*What this task involves*: Go over the material below and report every line that contains the word "computer".

== Supplied material ==

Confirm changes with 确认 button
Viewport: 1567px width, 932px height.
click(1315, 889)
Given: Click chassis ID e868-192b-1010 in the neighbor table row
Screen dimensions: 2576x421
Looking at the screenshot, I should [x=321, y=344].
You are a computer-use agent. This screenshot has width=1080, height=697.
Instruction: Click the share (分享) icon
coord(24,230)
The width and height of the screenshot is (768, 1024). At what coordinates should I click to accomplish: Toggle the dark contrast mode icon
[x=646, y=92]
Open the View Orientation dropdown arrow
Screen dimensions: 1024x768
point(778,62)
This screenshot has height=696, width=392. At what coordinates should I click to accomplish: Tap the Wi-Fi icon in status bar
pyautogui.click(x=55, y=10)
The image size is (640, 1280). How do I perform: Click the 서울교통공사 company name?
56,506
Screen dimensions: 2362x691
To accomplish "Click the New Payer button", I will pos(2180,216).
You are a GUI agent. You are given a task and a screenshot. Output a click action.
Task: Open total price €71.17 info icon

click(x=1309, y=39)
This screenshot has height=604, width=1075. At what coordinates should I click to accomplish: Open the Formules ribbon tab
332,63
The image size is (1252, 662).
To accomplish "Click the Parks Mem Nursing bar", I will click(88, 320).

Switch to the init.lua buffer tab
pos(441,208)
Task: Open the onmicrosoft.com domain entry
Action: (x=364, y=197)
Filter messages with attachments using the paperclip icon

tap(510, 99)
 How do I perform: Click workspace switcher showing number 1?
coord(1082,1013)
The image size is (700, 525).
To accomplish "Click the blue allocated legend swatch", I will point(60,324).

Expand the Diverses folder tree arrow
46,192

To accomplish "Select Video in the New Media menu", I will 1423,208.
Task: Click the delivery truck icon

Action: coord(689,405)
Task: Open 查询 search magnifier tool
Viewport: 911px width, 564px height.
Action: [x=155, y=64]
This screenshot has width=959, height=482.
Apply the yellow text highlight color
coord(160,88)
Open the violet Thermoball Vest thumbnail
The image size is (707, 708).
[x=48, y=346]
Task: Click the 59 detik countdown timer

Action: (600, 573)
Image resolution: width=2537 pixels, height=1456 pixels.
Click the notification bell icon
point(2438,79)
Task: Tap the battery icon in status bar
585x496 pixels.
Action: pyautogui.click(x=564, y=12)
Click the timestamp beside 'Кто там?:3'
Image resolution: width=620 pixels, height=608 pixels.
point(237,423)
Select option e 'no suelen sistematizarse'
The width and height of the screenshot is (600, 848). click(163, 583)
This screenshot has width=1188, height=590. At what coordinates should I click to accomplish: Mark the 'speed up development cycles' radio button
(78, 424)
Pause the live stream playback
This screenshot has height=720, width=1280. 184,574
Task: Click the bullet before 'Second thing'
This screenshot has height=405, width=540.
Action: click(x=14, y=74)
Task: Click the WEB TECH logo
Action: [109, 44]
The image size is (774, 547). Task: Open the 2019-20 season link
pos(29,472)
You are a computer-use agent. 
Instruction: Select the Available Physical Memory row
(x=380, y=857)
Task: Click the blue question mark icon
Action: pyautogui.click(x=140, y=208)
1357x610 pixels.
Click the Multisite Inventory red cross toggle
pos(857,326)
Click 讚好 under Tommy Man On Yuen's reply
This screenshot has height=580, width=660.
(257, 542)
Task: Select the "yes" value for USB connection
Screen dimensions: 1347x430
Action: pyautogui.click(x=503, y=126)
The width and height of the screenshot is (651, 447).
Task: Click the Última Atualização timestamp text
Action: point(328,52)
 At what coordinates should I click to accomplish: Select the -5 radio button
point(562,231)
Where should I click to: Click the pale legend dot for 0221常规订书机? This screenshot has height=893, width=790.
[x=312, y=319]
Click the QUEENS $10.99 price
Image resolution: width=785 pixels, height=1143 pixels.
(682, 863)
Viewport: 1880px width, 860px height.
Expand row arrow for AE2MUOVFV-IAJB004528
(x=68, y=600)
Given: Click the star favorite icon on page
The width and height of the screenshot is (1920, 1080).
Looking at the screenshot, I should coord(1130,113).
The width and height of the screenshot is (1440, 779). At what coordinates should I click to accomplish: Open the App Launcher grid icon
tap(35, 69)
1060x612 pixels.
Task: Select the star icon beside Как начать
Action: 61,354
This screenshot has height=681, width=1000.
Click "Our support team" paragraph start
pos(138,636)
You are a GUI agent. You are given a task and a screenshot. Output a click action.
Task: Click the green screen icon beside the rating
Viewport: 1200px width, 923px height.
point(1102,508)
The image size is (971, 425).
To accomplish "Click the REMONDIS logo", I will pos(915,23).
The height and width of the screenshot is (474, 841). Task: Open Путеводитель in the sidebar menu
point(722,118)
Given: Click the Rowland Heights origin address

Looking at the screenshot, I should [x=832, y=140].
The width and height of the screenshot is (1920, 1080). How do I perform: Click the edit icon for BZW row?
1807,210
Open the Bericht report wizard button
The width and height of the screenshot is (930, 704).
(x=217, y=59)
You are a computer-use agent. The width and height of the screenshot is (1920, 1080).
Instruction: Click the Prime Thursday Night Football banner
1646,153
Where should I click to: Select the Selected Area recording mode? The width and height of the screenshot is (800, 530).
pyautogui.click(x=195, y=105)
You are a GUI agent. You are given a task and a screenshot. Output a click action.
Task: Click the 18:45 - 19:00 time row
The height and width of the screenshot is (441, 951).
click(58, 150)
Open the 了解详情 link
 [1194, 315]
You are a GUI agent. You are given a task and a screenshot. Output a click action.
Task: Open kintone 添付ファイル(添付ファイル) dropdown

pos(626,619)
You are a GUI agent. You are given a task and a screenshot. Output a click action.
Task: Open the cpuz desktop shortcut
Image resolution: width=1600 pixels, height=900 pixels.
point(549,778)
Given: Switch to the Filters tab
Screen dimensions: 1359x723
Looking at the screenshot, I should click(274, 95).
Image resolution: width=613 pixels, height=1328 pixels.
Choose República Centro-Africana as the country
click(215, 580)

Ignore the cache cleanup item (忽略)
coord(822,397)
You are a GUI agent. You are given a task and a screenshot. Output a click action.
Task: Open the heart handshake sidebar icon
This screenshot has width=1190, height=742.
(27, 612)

===

*Exercise answer*:
You are a computer-use agent. This screenshot has width=1080, height=697.
You are a computer-use agent. 
You are a computer-use agent. The width and height of the screenshot is (1920, 1080).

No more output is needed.